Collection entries

···

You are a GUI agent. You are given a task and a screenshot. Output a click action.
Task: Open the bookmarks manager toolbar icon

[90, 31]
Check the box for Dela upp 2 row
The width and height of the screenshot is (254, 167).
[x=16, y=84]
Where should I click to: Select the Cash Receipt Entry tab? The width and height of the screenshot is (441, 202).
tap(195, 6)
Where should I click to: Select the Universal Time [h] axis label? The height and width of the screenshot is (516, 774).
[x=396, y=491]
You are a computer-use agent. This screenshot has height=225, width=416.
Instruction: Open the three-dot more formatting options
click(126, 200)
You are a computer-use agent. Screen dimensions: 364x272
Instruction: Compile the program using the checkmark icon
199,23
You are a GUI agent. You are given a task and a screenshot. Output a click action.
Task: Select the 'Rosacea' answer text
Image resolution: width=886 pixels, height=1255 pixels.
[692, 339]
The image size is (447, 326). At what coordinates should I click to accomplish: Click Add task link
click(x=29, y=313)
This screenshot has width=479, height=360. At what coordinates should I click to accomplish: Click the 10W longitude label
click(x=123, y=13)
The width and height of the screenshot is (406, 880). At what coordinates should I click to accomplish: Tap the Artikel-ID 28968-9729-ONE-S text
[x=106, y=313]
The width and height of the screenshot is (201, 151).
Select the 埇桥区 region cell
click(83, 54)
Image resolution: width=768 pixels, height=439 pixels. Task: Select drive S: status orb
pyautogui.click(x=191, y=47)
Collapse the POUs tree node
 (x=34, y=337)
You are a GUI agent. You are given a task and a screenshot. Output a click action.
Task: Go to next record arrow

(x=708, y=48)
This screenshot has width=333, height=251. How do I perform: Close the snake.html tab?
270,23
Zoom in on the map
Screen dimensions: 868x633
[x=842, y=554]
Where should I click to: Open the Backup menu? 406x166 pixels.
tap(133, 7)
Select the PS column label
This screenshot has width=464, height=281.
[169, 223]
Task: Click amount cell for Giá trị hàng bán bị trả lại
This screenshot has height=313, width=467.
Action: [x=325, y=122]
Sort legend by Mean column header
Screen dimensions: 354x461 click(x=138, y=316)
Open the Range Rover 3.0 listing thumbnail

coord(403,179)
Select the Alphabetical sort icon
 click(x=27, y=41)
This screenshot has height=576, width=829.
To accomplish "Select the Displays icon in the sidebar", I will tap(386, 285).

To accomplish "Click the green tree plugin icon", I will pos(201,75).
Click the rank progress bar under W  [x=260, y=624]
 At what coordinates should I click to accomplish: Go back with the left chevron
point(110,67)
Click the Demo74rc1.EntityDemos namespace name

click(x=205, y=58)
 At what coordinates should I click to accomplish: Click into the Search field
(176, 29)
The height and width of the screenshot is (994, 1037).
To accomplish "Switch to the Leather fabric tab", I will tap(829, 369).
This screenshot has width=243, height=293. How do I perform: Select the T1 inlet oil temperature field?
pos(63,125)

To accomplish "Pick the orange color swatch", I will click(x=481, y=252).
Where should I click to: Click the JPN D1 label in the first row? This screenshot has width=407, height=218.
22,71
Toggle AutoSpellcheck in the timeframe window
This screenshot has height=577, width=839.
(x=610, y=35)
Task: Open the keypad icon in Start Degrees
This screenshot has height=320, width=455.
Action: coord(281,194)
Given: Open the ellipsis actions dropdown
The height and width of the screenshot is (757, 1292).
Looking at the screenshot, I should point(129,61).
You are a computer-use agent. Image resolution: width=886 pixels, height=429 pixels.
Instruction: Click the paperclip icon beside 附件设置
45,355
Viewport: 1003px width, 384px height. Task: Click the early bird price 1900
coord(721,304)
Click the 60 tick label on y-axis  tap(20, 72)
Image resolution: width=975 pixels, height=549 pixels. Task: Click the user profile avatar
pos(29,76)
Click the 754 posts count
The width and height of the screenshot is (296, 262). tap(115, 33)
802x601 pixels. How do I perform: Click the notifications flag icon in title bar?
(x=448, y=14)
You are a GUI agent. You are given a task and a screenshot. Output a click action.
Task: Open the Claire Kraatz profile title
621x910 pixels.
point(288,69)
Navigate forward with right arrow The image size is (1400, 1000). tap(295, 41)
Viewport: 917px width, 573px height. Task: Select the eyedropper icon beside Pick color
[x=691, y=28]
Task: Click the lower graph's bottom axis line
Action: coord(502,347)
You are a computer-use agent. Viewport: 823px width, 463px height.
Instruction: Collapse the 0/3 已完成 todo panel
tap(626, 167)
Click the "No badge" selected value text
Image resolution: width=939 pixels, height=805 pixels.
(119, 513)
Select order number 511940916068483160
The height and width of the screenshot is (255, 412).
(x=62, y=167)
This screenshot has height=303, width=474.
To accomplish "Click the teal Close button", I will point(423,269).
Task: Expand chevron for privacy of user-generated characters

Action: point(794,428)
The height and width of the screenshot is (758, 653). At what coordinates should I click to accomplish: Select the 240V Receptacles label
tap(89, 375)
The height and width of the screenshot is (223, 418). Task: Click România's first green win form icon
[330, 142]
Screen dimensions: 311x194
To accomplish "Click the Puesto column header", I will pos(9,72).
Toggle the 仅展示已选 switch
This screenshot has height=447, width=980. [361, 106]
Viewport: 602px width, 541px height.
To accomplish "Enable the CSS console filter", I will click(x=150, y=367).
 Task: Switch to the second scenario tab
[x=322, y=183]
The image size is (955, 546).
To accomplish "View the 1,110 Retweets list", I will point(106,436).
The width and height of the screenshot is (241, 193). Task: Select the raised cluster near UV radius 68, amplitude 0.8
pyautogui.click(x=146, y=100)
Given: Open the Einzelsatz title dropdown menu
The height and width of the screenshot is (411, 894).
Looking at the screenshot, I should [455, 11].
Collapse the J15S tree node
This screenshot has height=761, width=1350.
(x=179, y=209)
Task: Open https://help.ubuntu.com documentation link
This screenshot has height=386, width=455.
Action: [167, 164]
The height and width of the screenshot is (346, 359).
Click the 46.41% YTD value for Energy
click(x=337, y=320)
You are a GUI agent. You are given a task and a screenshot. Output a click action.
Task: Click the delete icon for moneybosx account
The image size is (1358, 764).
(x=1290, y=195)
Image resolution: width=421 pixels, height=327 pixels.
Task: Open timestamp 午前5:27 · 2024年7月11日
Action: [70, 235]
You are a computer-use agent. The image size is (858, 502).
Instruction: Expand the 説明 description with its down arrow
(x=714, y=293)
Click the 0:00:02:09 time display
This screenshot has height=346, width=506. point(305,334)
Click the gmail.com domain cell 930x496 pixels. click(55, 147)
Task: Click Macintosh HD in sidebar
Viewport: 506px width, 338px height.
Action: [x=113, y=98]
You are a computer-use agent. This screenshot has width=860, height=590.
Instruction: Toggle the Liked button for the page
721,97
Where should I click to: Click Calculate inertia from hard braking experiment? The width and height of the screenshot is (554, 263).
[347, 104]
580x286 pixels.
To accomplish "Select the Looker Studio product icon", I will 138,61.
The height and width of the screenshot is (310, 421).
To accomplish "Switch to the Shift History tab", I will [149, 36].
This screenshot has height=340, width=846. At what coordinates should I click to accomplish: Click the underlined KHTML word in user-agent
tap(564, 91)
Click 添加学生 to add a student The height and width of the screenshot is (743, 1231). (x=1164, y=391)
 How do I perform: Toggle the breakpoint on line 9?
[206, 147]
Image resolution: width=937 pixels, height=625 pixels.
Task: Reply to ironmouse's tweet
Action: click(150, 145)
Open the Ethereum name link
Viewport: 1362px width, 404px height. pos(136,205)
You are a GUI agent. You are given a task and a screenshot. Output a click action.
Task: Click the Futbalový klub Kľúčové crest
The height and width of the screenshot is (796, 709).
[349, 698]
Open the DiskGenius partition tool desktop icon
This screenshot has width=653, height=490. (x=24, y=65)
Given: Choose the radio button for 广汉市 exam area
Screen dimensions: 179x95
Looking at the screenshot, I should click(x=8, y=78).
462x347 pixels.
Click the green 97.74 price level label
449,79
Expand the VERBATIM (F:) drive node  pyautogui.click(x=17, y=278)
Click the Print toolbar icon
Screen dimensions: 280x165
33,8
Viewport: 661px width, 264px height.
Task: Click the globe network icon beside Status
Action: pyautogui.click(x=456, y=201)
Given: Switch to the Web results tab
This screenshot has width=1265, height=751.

···

● EXERCISE DIRECTIONS
With the first line being the one containing "This screenshot has width=479, height=360." and the last line the one containing "The width and height of the screenshot is (201, 151).", transcribe exactly the lines above that fall in that range.

● EXERCISE OUTPUT
This screenshot has width=479, height=360. At what coordinates should I click to accomplish: Click the 10W longitude label
click(x=123, y=13)
The width and height of the screenshot is (406, 880). At what coordinates should I click to accomplish: Tap the Artikel-ID 28968-9729-ONE-S text
[x=106, y=313]
The width and height of the screenshot is (201, 151).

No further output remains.